• _REQUIRED TASKS_
A. Decide whether each statement below agrees with the commentary on Chamber Music, answering yes or no and quoting the deciding words from it. (i) Hulme has been regenerated since the author's childhood visits. (ii) Chamber Music centers its story on the Hacienda. (iii) Chamber Music is built on three parallel plot strands.
B. Continue the commentary on Chamber Music, picking up after its final sentence.

• _DOCUMENT EXTRACT_
--- START ---
As a reader, I tend to care more about what characters aren’t saying to each other than what they are: all that tragedy, insight, and dramatic irony that might be lurking between the words.  While I enjoy and admire the density of high modernism as much as the next reader, when it comes to my own work I like a lot of clean white space.  In addition, I like how what’s unsaid looks on the page, typographically, just as much as what’s said, so it’s an aesthetic concern, too.

With Chamber Music, I wanted to write a crime story that explores a distinctive place and time but avoids some of the usual trappings of Manchester lore (the Hacienda, ‘Madchester’ etc.).  Instead, I tried to address this mythologised history peripherally, and weave fictions around it.

I wanted to return to the crescents and deck access flats of Hulme (a district close to Manchester city centre) in the early ‘90s, which was a remarkable place I remember visiting regularly in my childhood and has since been regenerated.

Bane’s underworld status gives him more freedom to do what he wants and to go where he likes, but he still frequently finds himself an outgunned interloper in his own city. Bane’s ‘90s Manchester is fiercely tribal.  It’s also a changing city, much like the real one, and is slowly being redeveloped post-IRA bombing, sometimes uprooting or burying the marginalised, pushing them further into their own orbits.

Manchester is a city very much in its own shadow with spectacular historical contributions to industry, arts and beyond.  Manchester’s past is also spectacularly violent - from Peterloo, to the Moors Murders, to the 1996 IRA bombing.  And if Manchester finds its own past inescapable, so does Bane.  I wanted the structure of Chamber Music to reflect this with two parallel plot strands that inform and infect one another.  These moments of juxtaposition and synchronicity of past and present gather momentum until characters are outpaced by their history and destroyed by it.  I hope readers will find Chamber Music fast and claustrophobic.
--- END ---
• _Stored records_
--- START ---
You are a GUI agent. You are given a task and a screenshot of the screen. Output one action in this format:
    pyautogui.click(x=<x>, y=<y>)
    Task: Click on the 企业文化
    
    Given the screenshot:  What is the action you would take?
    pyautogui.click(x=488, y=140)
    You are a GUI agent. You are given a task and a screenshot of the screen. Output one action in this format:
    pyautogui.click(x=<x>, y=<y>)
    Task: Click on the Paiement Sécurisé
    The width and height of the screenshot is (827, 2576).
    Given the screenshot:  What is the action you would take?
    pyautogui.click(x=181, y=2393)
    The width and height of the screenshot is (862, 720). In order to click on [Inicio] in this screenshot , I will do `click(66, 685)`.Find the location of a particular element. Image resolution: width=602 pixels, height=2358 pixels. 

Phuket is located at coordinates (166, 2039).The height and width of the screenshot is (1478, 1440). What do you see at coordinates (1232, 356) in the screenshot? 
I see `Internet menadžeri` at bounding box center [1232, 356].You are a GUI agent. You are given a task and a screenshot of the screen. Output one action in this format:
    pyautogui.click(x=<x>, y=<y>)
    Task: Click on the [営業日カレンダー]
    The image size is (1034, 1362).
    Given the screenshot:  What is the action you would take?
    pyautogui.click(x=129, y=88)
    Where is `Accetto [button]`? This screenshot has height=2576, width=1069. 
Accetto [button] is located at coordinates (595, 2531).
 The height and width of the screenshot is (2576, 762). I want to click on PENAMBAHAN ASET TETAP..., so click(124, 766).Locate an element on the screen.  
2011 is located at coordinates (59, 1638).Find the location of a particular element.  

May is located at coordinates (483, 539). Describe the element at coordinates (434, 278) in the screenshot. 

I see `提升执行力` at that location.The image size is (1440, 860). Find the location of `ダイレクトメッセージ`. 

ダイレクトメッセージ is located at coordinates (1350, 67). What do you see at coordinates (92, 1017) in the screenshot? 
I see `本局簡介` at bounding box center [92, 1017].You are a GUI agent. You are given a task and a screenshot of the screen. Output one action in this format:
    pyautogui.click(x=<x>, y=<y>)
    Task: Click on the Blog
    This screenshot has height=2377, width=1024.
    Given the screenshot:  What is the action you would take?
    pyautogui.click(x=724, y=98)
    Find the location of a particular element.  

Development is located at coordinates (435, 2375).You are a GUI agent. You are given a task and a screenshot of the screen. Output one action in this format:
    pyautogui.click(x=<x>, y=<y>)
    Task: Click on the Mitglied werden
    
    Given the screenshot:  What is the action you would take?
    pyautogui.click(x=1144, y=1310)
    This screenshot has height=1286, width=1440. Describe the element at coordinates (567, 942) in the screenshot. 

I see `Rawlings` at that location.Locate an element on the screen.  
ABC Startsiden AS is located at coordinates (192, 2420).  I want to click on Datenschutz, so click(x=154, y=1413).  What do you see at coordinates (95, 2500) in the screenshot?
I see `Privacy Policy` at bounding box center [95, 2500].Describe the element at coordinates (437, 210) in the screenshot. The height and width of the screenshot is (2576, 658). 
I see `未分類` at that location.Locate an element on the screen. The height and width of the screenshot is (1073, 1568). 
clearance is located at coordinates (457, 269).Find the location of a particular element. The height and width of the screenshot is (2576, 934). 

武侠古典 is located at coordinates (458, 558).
--- END ---
• _ANSWERS BY TASK_
A.
(i) Yes: "has since been regenerated."
(ii) No: "avoids some of the usual trappings of Manchester lore (the Hacienda, ‘Madchester’ etc.)"
(iii) No: "two parallel plot strands that inform and infect one another"

B.
I stole this fatalism from classic film noir, as well as the unsentimental vision offered in early American detective fiction, particularly by Dashiell Hammett.  Hammett’s prose is stylish, spare and deadpan funny.  His characters, like the Continental Op, are politically astute and seem already jaded by modernity.  But just as he’s mired in avarice and thuggery and complicity from back alleys up to corridors of power, he’s also somehow separate from it, although never above it.  He’s psychologically autonomous.  Hammett’s best mysteries are about pride and human weakness, the stuff that makes affecting drama.  This is also true of some of my favourite crime films like Rififi, The Big Heat, Kiss Me Deadly and The Asphalt Jungle.  There is so much conflict.  There is clarity vs. Chaos; the visceral vs. the existential; stylisation vs. objective realism; propulsive storytelling vs. disorientating complexity; the tenacity of the protagonist vs. the futility of their actions.  Noir may be at its best tragic, titillating, cathartic and illuminating, and at its worst nihilistic, reactionary and overwrought, but is never neat.  Closure is unattainable.  And in this way, it’s quite honest about crime.

Chamber Music is probably more honest about noir than it is about crime.  And Bane Books Three and Four might be more honest still, but possibly more honest about crime as well.

Music is very important to me and to Chamber Music in particular.  I love Southern soul music.  I love hip-hop.  So does Bane.  I also love The Smiths.  Bane doesn’t.  There is not much else you need to know about Chamber Music – except that there is a Komodo dragon in my Manchester.  I kid you not.